SOURCE MATERIAL —

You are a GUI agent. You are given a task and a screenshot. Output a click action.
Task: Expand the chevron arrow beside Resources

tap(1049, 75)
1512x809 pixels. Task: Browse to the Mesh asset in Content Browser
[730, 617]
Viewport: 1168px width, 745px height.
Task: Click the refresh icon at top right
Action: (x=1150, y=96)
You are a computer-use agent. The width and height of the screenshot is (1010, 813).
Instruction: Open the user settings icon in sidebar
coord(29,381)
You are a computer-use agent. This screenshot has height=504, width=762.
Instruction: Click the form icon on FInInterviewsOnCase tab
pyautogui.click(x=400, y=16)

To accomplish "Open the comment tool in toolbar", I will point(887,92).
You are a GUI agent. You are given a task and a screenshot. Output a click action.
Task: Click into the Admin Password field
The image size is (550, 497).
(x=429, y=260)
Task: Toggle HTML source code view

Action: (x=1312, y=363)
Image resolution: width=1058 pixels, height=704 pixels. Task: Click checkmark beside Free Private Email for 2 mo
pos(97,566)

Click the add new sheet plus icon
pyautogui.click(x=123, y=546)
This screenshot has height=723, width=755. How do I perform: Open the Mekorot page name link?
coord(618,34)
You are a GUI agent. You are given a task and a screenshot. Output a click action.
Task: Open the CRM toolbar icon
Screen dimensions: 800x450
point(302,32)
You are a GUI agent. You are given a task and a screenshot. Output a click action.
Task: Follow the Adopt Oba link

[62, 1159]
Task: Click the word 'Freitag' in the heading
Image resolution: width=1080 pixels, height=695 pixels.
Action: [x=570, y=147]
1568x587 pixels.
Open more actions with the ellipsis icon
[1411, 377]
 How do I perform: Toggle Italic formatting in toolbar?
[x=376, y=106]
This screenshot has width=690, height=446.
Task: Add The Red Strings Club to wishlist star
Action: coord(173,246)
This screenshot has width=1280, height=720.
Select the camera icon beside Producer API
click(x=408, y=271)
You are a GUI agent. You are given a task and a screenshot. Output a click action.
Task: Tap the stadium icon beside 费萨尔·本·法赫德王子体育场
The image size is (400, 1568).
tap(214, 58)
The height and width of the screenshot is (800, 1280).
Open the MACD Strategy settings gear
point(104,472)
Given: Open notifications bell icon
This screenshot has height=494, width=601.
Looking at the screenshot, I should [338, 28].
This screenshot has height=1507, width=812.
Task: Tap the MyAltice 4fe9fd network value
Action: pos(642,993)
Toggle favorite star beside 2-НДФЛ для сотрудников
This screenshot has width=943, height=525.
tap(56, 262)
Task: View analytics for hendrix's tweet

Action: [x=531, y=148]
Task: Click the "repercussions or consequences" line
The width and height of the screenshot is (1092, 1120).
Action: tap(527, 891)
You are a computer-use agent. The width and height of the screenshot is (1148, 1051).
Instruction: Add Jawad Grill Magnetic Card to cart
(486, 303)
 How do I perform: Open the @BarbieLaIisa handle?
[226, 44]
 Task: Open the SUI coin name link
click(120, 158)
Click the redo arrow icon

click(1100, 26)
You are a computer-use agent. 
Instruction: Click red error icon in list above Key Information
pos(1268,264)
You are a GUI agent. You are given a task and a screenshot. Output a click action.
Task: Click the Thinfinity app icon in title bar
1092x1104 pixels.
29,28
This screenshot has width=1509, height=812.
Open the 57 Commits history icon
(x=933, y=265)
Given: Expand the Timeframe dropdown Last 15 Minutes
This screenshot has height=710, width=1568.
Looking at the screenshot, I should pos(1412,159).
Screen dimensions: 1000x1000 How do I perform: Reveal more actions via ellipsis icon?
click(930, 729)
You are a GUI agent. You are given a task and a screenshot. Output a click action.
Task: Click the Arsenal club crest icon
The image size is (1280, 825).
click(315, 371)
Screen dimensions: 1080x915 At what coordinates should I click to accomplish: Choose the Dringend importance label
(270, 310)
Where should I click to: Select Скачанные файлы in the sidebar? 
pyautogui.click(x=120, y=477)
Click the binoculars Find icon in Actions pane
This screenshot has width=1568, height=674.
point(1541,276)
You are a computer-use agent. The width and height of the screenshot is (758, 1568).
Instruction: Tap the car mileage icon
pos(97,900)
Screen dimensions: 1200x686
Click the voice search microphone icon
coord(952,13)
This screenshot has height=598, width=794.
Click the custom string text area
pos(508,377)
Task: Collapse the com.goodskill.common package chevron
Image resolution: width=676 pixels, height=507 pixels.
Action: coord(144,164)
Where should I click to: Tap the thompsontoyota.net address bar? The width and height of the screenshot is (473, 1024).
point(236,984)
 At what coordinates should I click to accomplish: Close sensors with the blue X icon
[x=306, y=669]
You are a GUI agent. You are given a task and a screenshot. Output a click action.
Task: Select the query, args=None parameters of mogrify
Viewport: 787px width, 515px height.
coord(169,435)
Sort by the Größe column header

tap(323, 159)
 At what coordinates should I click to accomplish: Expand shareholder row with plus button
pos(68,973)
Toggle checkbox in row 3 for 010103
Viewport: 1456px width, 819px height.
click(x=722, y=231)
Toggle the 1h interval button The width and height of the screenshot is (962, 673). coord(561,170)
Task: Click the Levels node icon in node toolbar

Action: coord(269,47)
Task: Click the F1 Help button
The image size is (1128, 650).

ACTION ITEM —
In the entries above, please find the line with "How do I perform: Toggle" and the line with "This screenshot has width=1280, height=720.", then write out exactly those two lines and every line between them, and nothing more.

ANSWER TO THIS EXERCISE —
 How do I perform: Toggle Italic formatting in toolbar?
[x=376, y=106]
This screenshot has width=690, height=446.
Task: Add The Red Strings Club to wishlist star
Action: coord(173,246)
This screenshot has width=1280, height=720.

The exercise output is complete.